> **WHAT TO WORK ON**:
Output as a JSON list of strings the lines of the records from the line with "Expand the Pengaturan menu chevron" up to and including the line with "Action: click(x=609, y=76)", one string per line, with blank lines left out.
** Begin **
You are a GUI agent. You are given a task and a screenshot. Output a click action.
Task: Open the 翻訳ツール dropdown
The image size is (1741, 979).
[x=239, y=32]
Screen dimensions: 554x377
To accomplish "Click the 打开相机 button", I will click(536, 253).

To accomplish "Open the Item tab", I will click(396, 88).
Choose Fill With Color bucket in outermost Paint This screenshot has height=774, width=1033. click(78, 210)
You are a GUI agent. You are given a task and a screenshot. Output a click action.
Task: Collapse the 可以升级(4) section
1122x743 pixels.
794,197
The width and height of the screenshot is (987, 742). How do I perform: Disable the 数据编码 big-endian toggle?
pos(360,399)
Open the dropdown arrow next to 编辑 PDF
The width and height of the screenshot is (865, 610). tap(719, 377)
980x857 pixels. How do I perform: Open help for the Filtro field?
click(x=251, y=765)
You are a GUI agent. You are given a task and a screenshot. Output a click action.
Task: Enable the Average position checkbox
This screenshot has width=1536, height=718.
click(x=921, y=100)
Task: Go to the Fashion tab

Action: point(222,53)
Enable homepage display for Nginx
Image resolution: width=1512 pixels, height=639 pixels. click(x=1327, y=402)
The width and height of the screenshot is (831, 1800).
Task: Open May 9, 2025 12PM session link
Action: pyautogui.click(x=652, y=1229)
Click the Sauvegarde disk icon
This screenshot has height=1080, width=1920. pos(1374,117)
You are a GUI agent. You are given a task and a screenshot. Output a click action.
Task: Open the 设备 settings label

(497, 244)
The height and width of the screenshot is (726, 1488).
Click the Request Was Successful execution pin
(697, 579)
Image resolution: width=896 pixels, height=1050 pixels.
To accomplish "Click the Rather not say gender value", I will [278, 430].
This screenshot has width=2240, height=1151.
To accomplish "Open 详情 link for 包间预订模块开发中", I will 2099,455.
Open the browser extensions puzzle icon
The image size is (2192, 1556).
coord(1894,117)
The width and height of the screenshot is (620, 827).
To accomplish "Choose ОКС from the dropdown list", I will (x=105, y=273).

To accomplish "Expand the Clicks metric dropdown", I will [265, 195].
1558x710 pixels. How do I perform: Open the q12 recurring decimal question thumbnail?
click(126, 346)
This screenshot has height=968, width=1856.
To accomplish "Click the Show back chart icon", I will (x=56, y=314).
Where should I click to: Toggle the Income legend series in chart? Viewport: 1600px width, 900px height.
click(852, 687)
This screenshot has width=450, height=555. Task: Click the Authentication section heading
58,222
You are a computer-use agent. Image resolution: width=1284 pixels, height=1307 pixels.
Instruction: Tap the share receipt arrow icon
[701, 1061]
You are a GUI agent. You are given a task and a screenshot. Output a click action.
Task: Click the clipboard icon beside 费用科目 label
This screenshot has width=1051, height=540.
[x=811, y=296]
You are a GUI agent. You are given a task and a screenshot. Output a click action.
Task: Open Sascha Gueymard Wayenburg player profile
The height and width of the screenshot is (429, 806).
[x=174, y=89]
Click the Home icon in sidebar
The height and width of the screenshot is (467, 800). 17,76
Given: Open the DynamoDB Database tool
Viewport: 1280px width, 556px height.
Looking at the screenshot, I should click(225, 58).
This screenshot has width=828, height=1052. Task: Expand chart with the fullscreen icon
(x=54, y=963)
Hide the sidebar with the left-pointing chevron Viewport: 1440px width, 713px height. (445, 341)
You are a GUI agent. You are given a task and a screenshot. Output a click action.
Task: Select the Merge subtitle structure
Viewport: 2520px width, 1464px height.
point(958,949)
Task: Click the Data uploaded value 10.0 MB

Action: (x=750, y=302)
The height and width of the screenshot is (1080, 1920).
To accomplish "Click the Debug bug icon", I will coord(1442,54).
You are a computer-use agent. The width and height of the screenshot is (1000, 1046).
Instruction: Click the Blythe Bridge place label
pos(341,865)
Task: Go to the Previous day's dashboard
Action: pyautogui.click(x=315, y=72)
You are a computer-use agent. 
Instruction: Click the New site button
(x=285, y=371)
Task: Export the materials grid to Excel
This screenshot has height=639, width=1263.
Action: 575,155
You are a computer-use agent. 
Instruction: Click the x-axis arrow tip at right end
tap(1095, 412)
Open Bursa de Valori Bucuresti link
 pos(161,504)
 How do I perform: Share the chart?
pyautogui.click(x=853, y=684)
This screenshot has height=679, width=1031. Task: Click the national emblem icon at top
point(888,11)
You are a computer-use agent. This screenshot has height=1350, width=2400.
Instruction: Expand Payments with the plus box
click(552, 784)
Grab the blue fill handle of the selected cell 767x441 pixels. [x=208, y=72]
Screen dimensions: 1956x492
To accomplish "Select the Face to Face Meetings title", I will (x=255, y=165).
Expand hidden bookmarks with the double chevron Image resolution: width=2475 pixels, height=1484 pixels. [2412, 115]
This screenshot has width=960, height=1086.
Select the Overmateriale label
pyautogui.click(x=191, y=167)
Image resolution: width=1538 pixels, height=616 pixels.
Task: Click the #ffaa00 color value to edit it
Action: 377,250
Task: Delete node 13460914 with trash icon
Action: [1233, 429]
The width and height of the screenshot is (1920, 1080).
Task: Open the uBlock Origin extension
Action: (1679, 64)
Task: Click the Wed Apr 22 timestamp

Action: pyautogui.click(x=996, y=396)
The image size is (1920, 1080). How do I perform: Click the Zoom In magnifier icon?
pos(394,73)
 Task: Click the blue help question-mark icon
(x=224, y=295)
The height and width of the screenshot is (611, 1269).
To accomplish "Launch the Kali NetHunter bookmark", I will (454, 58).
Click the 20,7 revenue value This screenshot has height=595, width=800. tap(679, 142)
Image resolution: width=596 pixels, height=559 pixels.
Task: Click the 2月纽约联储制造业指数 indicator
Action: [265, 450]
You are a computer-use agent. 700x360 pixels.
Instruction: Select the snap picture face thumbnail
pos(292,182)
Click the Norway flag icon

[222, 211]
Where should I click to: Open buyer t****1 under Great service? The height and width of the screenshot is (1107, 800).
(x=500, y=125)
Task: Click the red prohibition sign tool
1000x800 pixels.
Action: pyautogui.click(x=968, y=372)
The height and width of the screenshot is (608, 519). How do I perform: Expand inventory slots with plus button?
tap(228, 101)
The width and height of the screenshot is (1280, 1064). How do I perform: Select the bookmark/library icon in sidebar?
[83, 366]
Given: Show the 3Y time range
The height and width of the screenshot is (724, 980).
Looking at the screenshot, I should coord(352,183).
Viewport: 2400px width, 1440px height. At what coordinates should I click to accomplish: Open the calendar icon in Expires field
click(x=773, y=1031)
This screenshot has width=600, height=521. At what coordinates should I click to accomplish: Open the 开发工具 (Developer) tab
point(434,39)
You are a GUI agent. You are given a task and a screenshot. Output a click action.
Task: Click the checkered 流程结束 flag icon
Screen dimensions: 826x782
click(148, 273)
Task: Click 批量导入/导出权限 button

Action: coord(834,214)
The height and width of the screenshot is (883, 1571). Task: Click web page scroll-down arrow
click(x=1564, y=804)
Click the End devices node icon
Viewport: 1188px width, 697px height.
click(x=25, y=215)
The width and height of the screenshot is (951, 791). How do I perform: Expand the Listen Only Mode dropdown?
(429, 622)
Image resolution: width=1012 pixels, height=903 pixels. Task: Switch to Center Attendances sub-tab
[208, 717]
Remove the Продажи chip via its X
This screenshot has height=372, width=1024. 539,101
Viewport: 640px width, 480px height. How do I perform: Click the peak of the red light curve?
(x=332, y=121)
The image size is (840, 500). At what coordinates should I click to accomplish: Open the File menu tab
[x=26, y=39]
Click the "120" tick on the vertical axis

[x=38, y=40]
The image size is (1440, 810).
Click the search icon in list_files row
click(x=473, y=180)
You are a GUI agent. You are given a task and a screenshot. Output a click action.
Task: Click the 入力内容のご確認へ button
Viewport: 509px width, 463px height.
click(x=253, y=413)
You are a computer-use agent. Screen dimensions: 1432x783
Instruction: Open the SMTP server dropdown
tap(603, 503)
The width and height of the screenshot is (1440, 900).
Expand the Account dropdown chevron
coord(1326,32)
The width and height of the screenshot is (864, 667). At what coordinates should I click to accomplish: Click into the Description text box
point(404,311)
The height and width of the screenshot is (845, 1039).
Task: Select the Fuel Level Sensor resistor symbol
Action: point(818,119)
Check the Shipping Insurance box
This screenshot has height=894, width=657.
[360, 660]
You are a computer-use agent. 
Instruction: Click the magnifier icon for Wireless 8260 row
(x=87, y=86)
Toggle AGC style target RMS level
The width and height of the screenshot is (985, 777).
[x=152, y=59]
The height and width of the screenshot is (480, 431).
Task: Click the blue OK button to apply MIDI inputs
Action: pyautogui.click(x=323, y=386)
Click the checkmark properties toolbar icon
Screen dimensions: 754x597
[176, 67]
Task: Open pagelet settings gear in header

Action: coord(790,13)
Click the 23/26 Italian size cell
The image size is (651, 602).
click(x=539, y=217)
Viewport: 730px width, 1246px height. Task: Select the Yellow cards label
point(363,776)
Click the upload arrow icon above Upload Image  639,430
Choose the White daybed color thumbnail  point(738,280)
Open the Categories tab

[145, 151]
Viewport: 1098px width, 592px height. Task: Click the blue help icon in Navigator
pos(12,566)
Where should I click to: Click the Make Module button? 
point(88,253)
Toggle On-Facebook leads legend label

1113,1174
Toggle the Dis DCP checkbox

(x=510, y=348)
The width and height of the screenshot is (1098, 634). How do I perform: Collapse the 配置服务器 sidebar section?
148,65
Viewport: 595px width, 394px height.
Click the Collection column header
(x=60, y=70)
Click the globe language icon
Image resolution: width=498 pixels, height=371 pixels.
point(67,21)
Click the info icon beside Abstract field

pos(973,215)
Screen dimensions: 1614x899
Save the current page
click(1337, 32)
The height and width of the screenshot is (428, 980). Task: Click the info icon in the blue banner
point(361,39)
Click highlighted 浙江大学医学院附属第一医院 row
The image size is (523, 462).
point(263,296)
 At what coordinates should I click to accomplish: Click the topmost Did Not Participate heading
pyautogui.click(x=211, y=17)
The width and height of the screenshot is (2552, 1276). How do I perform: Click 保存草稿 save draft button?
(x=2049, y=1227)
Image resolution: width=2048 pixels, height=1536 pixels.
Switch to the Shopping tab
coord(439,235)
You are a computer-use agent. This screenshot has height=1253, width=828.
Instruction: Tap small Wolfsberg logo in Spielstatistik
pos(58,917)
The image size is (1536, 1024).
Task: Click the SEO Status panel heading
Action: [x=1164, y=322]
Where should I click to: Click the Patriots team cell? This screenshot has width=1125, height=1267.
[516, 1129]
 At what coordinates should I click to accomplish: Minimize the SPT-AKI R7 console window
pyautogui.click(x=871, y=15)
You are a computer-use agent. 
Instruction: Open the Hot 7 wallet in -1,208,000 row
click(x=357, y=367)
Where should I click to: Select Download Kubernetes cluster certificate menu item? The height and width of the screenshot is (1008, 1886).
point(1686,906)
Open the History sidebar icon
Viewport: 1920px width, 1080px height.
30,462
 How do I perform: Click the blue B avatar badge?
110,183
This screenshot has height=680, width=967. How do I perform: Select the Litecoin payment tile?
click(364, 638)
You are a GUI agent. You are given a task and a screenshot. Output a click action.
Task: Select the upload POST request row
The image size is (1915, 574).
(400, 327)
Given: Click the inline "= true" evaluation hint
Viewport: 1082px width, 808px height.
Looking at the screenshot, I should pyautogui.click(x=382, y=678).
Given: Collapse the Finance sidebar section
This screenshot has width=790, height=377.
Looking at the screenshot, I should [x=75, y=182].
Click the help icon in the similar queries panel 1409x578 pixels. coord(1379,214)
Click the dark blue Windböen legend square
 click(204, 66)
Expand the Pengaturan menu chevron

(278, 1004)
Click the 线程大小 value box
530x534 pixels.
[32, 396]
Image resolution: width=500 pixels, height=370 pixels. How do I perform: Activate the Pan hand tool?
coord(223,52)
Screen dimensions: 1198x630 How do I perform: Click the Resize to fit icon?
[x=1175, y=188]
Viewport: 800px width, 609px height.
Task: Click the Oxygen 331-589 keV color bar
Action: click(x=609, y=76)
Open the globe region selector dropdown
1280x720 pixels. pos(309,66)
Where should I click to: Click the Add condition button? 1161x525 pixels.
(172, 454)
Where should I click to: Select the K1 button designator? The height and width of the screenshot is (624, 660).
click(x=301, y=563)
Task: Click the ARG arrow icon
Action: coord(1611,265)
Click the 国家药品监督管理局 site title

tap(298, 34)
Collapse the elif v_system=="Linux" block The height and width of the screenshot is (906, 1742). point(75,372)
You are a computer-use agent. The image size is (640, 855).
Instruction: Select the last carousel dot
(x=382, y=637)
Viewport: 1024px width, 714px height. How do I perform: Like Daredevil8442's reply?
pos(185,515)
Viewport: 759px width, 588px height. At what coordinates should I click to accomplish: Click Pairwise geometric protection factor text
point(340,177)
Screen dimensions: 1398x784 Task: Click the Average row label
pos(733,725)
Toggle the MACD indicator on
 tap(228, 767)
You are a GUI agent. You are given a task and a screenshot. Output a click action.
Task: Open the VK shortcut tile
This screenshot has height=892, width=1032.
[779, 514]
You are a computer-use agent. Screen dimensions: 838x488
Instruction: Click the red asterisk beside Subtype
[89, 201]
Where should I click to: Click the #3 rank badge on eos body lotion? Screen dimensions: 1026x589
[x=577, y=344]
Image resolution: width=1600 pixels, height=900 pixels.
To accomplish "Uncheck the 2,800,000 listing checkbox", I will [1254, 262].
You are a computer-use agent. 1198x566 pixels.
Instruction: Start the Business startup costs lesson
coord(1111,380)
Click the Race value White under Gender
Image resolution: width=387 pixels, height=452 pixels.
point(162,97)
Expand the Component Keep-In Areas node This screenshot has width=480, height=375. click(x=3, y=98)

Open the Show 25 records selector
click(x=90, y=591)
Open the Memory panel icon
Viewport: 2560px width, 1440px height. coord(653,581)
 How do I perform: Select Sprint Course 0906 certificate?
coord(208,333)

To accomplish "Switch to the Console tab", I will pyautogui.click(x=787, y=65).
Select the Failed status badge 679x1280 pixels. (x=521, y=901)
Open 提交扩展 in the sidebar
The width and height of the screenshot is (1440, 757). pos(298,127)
** End **
> **FINISHED TASK**:
[
  "Expand the Pengaturan menu chevron",
  "(278, 1004)",
  "Click the 线程大小 value box",
  "530x534 pixels.",
  "[32, 396]",
  "Image resolution: width=500 pixels, height=370 pixels. How do I perform: Activate the Pan hand tool?",
  "coord(223,52)",
  "Screen dimensions: 1198x630 How do I perform: Click the Resize to fit icon?",
  "[x=1175, y=188]",
  "Viewport: 800px width, 609px height.",
  "Task: Click the Oxygen 331-589 keV color bar",
  "Action: click(x=609, y=76)"
]